Barometric Pressure Adjustments

Altitude changes and weather fronts shift barometric pressure. At elevations above 2,000 feet, air density drops significantly. Many digital flow hoods allow manual entry of barometric pressure or altitude. If your hood does not, use the following rule of thumb: for every 1,000 feet above sea level, reduce the measured CFM by 3% to estimate actual mass flow. For critical chiller commissioning, always use an instrument that compensates for barometric pressure automatically.

Tool Setup and Pre-Test Checks

A digital flow hood is only as good as its supporting tools. Assemble the following before starting measurements:

  • Digital flow hood with manufacturer-specified hood size for the diffuser type (e.g., 2×2, 2×4, round).
  • Calibrated pitot tube and manometer for cross-checking duct traverses.
  • Infrared thermometer or probe thermometer for supply air temperature.
  • Hygrometer for space humidity readings.
  • Laptop or tablet with commissioning software or spreadsheet for real-time data logging.
  • Personal protective equipment: safety glasses, gloves, hard hat if above ceiling.

Hood-to-Diffuser Seal Verification

An incomplete seal between the flow hood skirt and the diffuser face is the most common source of measurement error. Before every reading, press the hood firmly against the diffuser and check for gaps. On ceiling tiles that are uneven or sagging, use a foam gasket or a second technician to hold the hood in place. If the hood has a rigid frame, ensure the diffuser’s outer edges are fully inside the skirt. A 1/4-inch gap can cause a 5-10% error in measured airflow.

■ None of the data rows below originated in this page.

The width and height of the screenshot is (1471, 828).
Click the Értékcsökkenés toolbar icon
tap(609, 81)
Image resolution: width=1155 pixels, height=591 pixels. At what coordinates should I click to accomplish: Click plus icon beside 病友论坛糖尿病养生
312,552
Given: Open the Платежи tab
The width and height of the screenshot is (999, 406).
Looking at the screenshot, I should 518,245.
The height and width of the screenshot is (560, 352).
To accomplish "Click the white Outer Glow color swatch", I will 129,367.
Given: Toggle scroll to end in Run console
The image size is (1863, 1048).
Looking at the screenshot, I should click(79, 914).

Diffuser Type and Hood Selection

Not all diffusers produce the same flow pattern. For linear slot diffusers, use the manufacturer’s adapter or a specially designed flow hood with a slot attachment. For swirl diffusers, ensure the hood’s capture area is large enough to contain the entire discharge pattern. Using a standard 2×2 hood on a 2×4 diffuser will miss a significant portion of the airflow. If the correct hood is not available, perform a duct traverse instead and document the deviation.

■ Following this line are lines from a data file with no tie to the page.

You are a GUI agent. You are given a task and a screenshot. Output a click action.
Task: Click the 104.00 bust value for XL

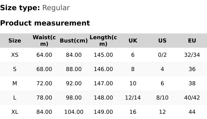point(74,112)
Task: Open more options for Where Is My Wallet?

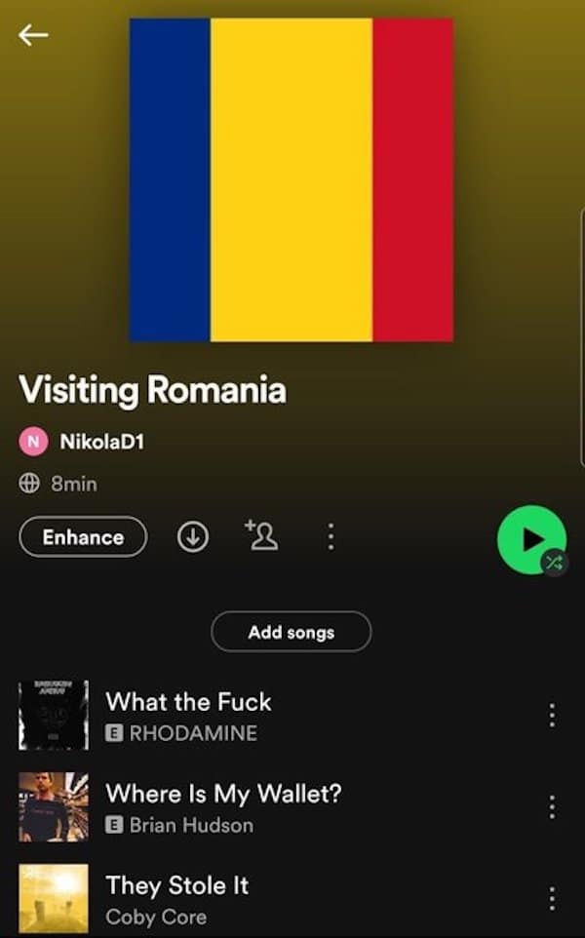Action: (x=552, y=807)
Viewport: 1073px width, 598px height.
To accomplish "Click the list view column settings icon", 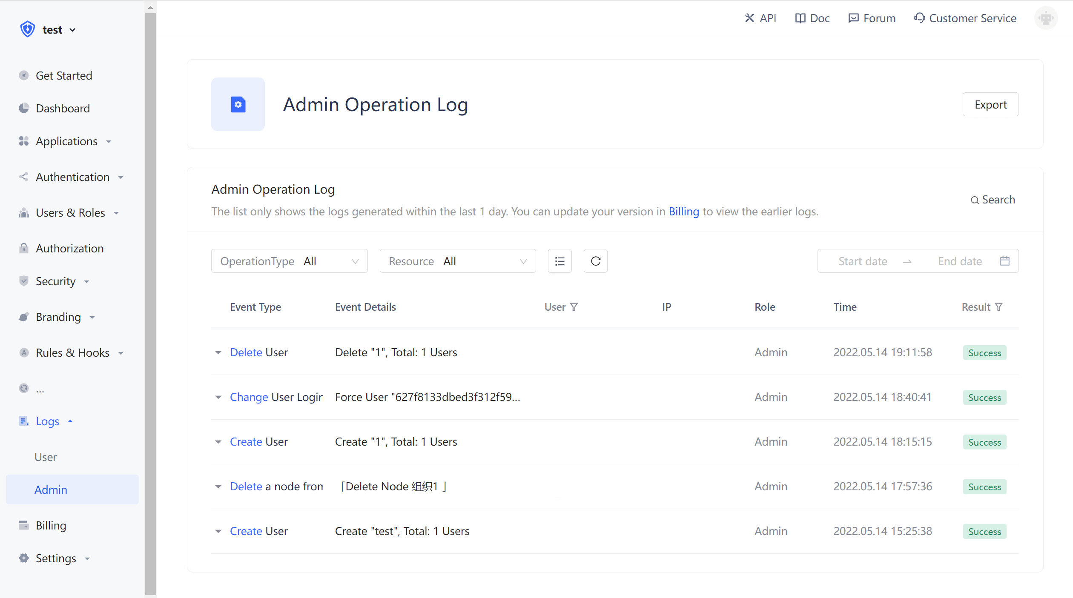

Step-by-Step Measurement Procedure

Follow this sequence for each diffuser to ensure consistent, repeatable readings:

  1. Position the hood: Center the hood over the diffuser and press evenly to create a full seal. Do not tilt the hood—keep it level with the ceiling plane.
  2. Allow stabilization: Wait at least 15 seconds after placing the hood for the digital readout to stabilize. Rapid fluctuations indicate a poor seal or unstable system conditions.
  3. Record three readings: Take three consecutive readings without moving the hood. Average the values. If any reading deviates more than 5% from the average, investigate the seal or the diffuser condition.
  4. Log environmental data: Record supply air temperature, space temperature, and humidity at the time of measurement. Note these on the commissioning form.
  5. Compare to design: Check the measured CFM against the balancing report or design drawings. Flag any diffuser that is more than 10% above or below design for re-balancing.

Handling Variable Air Volume (VAV) Boxes

When commissioning a chiller system with VAV boxes, the flow hood reading is only valid if the box is at its minimum or maximum setpoint, depending on the test. Coordinate with the controls technician to force the VAV box to the desired position before measuring. Document the box’s actual damper position from the controller’s feedback signal. If the damper position does not match the commanded position, the flow hood reading is invalid—call the controls technician to troubleshoot before proceeding.

Common Mistakes and How to Avoid Them

Even experienced technicians make errors during flow hood setup. The most frequent mistakes include:

  • Using the wrong hood size: Always match the hood to the diffuser’s nominal size. A 2×4 hood on a 2×2 diffuser causes air to recirculate inside the hood, producing false low readings.
  • Ignoring duct leakage: If the diffuser is connected to a flexible duct that is kinked, crushed, or disconnected, the flow hood will measure only what reaches the diffuser, not what the VAV box is delivering. Inspect duct connections before measuring.
  • Measuring during system instability: Chiller systems often cycle or stage compressors. Do not take flow hood readings within five minutes of a compressor start or stop. Wait for the system to reach steady state.
  • Failing to zero the instrument after a break: If the flow hood has been turned off or moved between floors, re-zero it. Temperature changes during transport can cause sensor drift.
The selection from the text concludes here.